== The exercise ==
Rewrite the records below from the line containing "Task: Mark the Guidance" through the end of the records, both ends included, keeping every request but multiplying each answer coordinate by 0.45 and rounding to whole numbers with halves rounded up. Leave the pictures out of your answer.

== Input material ==
........
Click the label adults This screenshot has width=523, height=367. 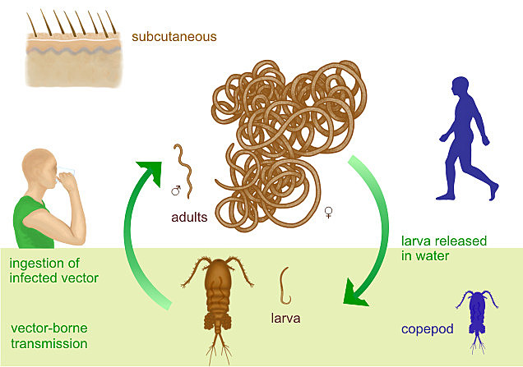189,218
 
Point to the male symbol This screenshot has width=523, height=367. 175,190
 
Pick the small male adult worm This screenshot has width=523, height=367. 185,168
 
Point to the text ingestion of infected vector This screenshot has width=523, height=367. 53,270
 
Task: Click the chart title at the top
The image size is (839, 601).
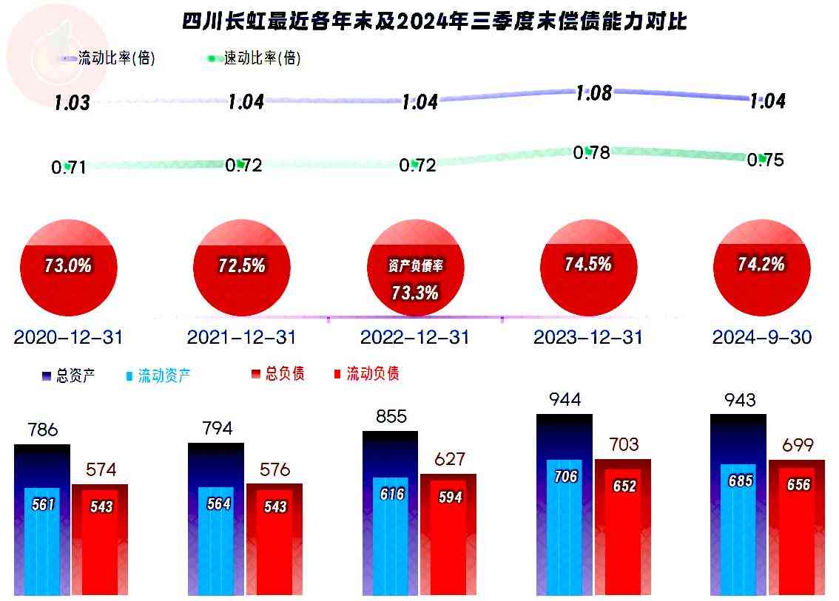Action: (x=434, y=21)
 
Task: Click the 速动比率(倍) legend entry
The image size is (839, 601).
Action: (x=255, y=58)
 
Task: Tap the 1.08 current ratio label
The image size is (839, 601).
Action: (x=594, y=93)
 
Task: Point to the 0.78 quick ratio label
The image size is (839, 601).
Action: (x=592, y=153)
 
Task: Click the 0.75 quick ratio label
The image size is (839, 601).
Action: (x=766, y=160)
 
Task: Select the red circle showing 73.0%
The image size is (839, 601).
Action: (x=68, y=268)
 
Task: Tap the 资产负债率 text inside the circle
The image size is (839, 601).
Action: (x=415, y=267)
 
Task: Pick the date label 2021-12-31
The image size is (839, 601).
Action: (x=241, y=338)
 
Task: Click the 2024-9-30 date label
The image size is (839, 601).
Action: (x=762, y=338)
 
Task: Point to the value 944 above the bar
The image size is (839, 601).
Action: (x=565, y=400)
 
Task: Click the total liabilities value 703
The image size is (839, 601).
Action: (x=624, y=444)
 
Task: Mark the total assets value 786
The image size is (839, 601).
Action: (x=42, y=429)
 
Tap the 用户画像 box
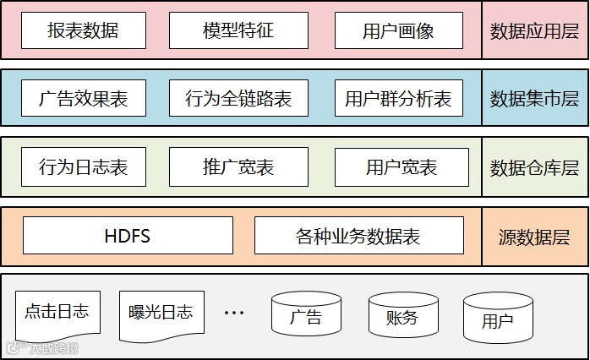point(398,31)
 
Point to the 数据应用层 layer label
point(535,31)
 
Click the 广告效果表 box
point(83,99)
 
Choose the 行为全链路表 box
point(238,99)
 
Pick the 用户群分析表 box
point(398,99)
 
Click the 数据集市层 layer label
point(535,99)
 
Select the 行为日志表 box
point(83,166)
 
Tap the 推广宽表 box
point(238,166)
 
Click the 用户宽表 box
point(402,166)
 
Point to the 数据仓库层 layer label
point(535,166)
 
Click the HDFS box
point(128,236)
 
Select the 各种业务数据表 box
point(358,236)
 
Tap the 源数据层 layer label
point(535,236)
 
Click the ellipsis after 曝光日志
point(233,313)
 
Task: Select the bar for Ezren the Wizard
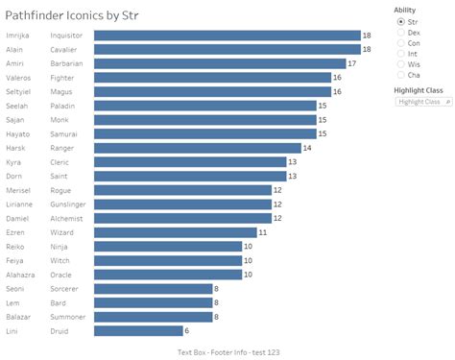175,232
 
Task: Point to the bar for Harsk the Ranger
197,148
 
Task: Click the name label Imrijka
19,36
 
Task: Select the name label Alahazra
22,275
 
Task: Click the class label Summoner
68,317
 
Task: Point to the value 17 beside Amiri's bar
352,63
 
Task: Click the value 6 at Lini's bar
188,331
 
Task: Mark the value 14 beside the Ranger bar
307,148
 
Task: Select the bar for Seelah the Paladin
204,106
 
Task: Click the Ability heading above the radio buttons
404,10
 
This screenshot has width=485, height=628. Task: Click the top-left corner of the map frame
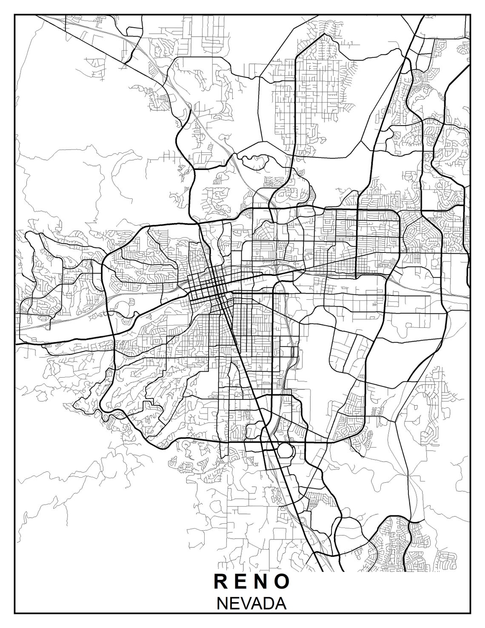pos(15,14)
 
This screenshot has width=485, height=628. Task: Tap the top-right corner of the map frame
pos(470,14)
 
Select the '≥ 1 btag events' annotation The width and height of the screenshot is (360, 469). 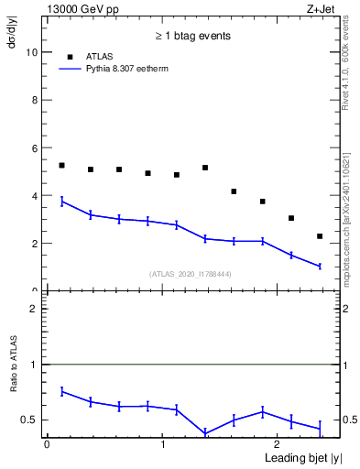coord(191,36)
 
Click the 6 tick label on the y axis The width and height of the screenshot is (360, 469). coord(34,148)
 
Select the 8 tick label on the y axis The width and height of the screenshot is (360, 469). coord(34,100)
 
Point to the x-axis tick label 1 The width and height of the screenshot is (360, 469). coord(162,444)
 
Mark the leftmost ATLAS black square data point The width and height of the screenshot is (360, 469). coord(61,165)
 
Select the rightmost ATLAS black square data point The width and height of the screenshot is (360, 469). coord(320,236)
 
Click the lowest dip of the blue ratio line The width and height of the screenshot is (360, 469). coord(205,433)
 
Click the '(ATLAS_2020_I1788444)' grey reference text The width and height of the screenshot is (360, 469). coord(191,273)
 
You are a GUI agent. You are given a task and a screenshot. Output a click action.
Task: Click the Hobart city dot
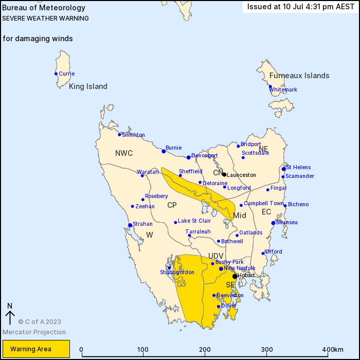tap(235, 276)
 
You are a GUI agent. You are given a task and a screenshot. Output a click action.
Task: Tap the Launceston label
tap(241, 175)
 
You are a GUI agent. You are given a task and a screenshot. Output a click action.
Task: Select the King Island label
tap(88, 86)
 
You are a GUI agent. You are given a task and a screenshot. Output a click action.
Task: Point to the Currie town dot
tap(56, 74)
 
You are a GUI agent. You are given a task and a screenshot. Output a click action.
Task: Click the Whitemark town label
tap(283, 89)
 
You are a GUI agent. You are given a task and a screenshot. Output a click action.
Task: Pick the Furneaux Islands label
tap(299, 76)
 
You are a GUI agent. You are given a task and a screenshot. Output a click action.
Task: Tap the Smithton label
tap(133, 135)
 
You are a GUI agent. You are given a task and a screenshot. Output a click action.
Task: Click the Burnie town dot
tap(164, 151)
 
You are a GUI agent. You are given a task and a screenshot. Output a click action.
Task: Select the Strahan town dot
tap(130, 225)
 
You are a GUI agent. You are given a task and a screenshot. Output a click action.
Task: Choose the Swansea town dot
tap(273, 223)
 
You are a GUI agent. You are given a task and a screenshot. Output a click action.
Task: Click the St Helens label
tap(298, 167)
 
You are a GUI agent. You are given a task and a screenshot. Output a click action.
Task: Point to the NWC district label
tap(124, 153)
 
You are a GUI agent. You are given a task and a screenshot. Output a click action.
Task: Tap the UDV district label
tap(216, 256)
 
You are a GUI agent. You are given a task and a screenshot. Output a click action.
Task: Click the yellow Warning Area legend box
tap(35, 349)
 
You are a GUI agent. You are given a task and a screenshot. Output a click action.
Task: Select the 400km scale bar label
tap(333, 350)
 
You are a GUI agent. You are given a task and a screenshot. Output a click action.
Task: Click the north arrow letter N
tap(9, 307)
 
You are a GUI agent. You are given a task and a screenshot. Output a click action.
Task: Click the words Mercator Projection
tap(34, 332)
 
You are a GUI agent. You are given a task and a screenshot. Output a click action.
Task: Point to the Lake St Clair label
tap(195, 221)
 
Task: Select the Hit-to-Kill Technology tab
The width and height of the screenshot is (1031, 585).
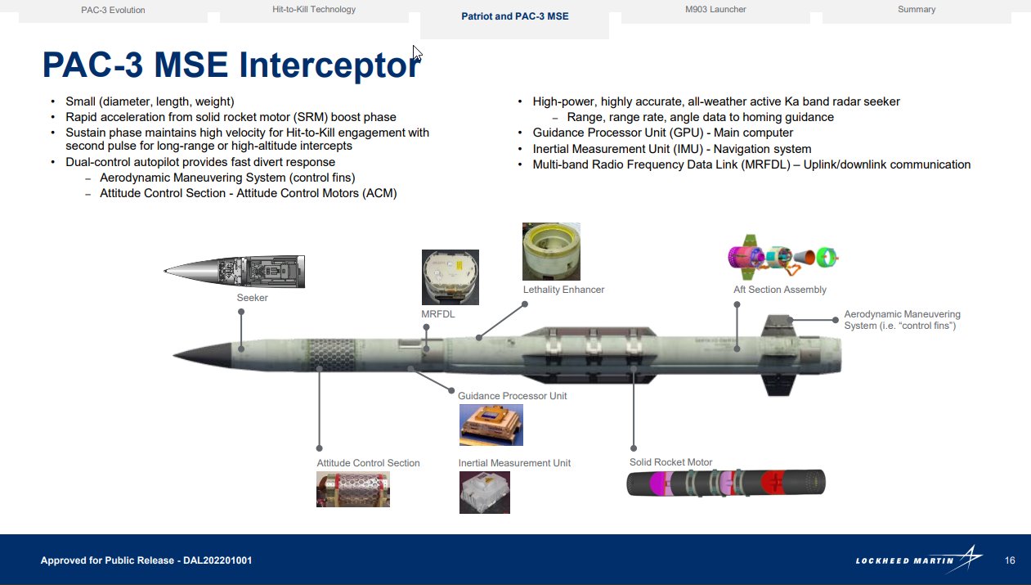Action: [x=314, y=10]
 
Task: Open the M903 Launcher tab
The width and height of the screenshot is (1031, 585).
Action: [x=715, y=10]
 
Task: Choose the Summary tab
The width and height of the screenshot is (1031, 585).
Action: [x=916, y=10]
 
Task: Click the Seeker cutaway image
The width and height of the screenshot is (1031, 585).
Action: [x=235, y=271]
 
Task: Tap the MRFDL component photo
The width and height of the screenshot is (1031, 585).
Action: [x=450, y=277]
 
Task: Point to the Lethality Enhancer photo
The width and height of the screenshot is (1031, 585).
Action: [x=551, y=251]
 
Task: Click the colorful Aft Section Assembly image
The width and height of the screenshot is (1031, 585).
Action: [x=783, y=258]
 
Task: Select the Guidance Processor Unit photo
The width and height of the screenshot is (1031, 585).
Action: [x=491, y=425]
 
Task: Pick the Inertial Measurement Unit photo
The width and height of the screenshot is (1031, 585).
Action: [x=484, y=493]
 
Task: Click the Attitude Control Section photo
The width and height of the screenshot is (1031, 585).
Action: [x=352, y=488]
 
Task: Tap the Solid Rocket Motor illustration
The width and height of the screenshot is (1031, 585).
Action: [x=726, y=483]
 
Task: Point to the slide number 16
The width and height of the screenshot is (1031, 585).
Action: [x=1010, y=560]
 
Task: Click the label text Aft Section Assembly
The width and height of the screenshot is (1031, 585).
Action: [x=779, y=290]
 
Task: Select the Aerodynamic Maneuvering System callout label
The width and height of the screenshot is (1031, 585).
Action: [x=902, y=320]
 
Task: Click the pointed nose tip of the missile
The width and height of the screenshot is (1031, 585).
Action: [x=177, y=355]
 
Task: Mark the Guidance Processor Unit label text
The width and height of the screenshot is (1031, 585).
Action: [x=512, y=396]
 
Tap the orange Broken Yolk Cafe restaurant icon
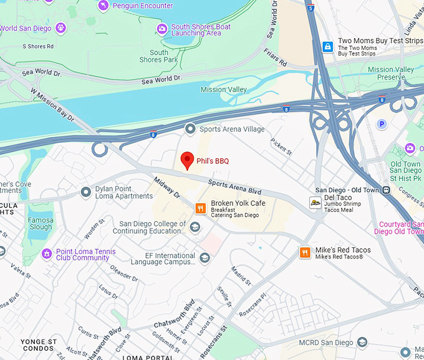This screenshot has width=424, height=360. pyautogui.click(x=201, y=209)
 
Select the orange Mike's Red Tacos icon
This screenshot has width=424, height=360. pyautogui.click(x=305, y=252)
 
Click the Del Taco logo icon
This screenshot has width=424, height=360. pyautogui.click(x=316, y=202)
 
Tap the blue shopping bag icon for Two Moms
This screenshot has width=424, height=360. pyautogui.click(x=327, y=47)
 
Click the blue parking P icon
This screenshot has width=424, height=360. pyautogui.click(x=382, y=124)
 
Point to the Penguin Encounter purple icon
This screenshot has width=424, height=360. pyautogui.click(x=104, y=6)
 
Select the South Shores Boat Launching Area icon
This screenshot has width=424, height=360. pyautogui.click(x=162, y=29)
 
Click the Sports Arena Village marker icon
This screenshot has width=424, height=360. pyautogui.click(x=190, y=129)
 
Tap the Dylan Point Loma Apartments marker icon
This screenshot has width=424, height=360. pyautogui.click(x=86, y=192)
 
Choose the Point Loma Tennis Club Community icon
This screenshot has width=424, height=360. pyautogui.click(x=47, y=254)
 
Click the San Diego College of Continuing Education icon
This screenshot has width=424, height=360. pyautogui.click(x=195, y=228)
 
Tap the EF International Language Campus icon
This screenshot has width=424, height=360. pyautogui.click(x=205, y=258)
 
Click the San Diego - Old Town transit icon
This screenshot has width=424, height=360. pyautogui.click(x=387, y=190)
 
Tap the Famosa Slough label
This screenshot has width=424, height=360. pyautogui.click(x=41, y=224)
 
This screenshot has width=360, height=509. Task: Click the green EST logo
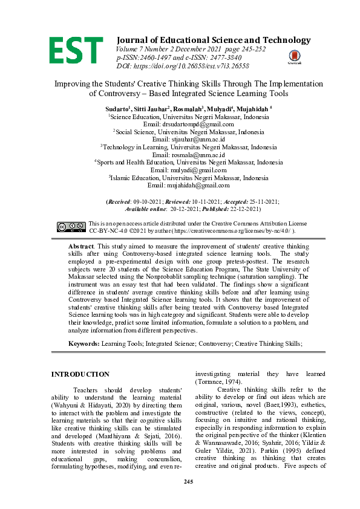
........
== Result ==
Task: Mark the Guidance Processor Unit label text
The width and height of the screenshot is (1031, 585).
Action: [x=230, y=178]
 
Tap the orange Broken Yolk Cafe restaurant icon
This screenshot has width=424, height=360. pyautogui.click(x=90, y=94)
 
Select the orange Mike's Red Tacos icon
This screenshot has width=424, height=360. pyautogui.click(x=137, y=113)
 
Click the Del Taco logo icon
This screenshot has width=424, height=360. pyautogui.click(x=142, y=91)
 
Tap the blue shopping bag icon for Two Moms
This screenshot has width=424, height=360. pyautogui.click(x=147, y=21)
 
Click the blue parking P icon
This screenshot has width=424, height=360. pyautogui.click(x=172, y=56)
 
Point to the Penguin Encounter purple icon
This screenshot has width=424, height=360. pyautogui.click(x=47, y=3)
 
Select the South Shores Boat Launching Area icon
This screenshot has width=424, height=360. pyautogui.click(x=73, y=13)
 
Click the Sports Arena Village marker icon
This screenshot has width=424, height=360. pyautogui.click(x=86, y=58)
 
Tap the Dylan Point Loma Apartments marker icon
This screenshot has width=424, height=360. pyautogui.click(x=39, y=86)
 
Choose the Point Loma Tennis Club Community icon
This screenshot has width=424, height=360. pyautogui.click(x=21, y=114)
 
Click the San Diego College of Continuing Education icon
This screenshot has width=424, height=360. pyautogui.click(x=88, y=103)
 
Tap the EF International Language Campus icon
This screenshot has width=424, height=360. pyautogui.click(x=92, y=116)
 
Click the San Diego - Old Town transit icon
This screenshot has width=424, height=360. pyautogui.click(x=174, y=86)
 
Tap the Famosa Slough label
This screenshot has width=424, height=360. pyautogui.click(x=18, y=101)
 
This screenshot has width=360, height=509. Task: Click the green EST logo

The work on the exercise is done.